07Tests de sécurité & bug bounty

  • Pentest externe annuel par un cabinet indépendant suisse — rapport synthétique disponible sous NDA.
  • Bug bounty privé auprès de chercheurs de sécurité européens, périmètre incluant le site, l'app, le backend et les équipements.
  • Scans automatisés en continu (DAST sur les endpoints exposés, SCA sur les dépendances).
  • Tests de charge trimestriels pour valider la résistance aux pics et aux abus.

08Continuité et sauvegardes

IndicateurCible
RPO (perte maximale acceptable)1 heure pour les données critiques
RTO (temps maximal de reprise)4 heures pour les services critiques
SauvegardesQuotidiennes complètes, incrémentales horaires
Rétention des sauvegardes30 jours en ligne, 12 mois en archive froide
Réplication géographiqueRomandie ↔ Alémanique
Test de restaurationTrimestriel, documenté, sur jeu réel
Plan de continuitéDocumenté, exercice annuel sans préavis

09Gestion d'incident

Notre processus d'incident s'appuie sur un schéma Detect → Contain → Eradicate → Recover → Learn, avec une cellule de crise activable en moins d'une heure. Chaque incident donne lieu à un post-mortem partagé en interne, et à un résumé public si l'impact dépasse un cercle restreint.

Notification

  • Clients (régies) : notification dans l'heure suivant la confirmation, par email du compte technique et alerte sur le portail régie.
  • Personnes concernées : si la violation présente un risque élevé, notification individuelle avec recommandations pratiques.
  • PFPDT / autorités : notification dans les délais de l'art. 24 nLPD et de l'art. 33 RGPD.

10Divulgation responsable

Si vous avez identifié une vulnérabilité dans nos services, nous vous remercions de nous la signaler de manière coordonnée.

security@neolia.ch

Envoyez votre rapport à security@neolia.ch, idéalement chiffré avec notre clé PGP publique. Décrivez la vulnérabilité, sa reproduction et son impact estimé.

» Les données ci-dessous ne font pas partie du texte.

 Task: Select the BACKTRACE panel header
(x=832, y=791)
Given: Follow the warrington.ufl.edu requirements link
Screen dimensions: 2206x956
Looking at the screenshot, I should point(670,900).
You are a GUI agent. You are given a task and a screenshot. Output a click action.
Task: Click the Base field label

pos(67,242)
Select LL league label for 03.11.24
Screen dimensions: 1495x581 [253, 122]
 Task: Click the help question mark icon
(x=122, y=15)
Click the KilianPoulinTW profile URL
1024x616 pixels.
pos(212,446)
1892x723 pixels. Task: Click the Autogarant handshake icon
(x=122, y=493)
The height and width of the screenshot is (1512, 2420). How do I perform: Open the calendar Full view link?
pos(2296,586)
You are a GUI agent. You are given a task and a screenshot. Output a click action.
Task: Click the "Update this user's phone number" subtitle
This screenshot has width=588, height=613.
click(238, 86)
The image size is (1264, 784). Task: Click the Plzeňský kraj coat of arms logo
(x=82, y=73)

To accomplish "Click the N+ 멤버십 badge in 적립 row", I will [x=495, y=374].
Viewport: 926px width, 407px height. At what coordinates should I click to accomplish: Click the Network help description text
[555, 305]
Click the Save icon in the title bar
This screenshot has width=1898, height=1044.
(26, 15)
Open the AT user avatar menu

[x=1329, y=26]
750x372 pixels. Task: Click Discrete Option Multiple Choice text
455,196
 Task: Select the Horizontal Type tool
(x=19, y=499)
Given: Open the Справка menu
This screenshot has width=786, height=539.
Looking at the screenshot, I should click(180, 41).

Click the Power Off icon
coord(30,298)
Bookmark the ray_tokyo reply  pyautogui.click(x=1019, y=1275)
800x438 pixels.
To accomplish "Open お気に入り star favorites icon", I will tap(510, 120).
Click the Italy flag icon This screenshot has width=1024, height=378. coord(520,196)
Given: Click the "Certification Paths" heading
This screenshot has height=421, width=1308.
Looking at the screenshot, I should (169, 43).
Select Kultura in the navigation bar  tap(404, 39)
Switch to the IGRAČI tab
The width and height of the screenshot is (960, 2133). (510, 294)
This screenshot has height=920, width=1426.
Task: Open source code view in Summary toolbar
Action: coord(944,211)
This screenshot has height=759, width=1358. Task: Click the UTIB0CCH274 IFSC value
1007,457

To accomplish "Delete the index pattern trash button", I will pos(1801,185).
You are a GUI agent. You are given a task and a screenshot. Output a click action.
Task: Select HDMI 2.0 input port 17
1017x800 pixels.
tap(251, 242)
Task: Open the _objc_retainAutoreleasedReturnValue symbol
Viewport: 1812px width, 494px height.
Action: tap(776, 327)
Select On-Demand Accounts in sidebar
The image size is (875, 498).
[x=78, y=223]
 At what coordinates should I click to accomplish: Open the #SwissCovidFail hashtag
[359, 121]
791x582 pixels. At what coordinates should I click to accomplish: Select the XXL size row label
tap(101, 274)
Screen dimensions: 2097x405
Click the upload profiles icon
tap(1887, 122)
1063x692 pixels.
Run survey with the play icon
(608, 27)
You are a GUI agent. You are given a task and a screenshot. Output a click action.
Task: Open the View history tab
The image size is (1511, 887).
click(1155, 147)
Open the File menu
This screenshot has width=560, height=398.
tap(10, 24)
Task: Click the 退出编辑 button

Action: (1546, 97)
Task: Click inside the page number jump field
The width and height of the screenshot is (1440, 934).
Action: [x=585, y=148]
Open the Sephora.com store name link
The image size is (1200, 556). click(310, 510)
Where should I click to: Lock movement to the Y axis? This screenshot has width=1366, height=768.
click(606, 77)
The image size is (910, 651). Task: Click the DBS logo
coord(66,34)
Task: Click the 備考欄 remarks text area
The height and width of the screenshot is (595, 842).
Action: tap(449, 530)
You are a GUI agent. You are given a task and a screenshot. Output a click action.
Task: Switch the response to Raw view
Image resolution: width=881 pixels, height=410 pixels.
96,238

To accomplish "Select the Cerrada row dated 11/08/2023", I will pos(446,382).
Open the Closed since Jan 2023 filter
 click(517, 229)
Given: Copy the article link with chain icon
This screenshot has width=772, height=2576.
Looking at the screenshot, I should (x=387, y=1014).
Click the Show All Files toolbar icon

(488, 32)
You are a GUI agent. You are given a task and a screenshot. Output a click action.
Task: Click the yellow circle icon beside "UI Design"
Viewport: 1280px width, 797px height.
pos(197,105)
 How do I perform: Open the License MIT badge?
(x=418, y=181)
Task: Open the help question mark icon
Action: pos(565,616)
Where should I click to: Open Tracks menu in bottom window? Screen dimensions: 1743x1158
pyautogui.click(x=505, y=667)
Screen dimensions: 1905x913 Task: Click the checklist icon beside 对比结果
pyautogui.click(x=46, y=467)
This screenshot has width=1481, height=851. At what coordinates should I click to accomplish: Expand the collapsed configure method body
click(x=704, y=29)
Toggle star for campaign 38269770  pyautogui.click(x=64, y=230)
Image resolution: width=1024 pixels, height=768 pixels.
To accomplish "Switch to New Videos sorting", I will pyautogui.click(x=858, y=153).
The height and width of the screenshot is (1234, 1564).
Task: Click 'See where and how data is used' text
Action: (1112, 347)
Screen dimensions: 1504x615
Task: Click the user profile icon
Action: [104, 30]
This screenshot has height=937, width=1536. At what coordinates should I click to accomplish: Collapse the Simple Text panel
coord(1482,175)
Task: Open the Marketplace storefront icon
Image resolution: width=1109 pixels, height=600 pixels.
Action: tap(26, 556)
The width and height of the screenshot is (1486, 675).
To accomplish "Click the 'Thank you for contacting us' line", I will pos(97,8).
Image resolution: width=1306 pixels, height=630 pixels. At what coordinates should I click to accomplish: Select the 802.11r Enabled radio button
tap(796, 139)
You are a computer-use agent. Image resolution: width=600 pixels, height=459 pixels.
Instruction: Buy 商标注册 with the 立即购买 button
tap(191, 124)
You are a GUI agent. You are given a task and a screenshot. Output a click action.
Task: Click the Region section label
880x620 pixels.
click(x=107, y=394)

Nos engagements : accusé de réception sous 48 heures, premier diagnostic sous 5 jours, correctif aligné sur la criticité, mention publique avec votre accord, et — pour les vulnérabilités significatives — une récompense via notre programme bug bounty privé.

Règles du jeu

  • Pas d'attaque sur des données réelles (utilisez les comptes de test fournis sur demande).
  • Pas de DoS, pas d'ingénierie sociale visant nos collaborateurs ou partenaires.
  • Pas de divulgation publique avant correctif ou avant 90 jours, sauf exposition active.

11Certifications et référentiels

  • ISO/IEC 27001 : démarche de certification engagée, audit blanc planifié au S2 2026.
  • OWASP ASVS niveau 2 : référentiel applicatif appliqué au site et à l'app.
  • BSI / NCSC Cyber Essentials : alignement opérationnel.
  • SUVA / OFEN : conformité électrique pour le matériel installé en immeuble.

Les attestations et rapports synthétiques sont fournis aux Clients sur demande, sous NDA.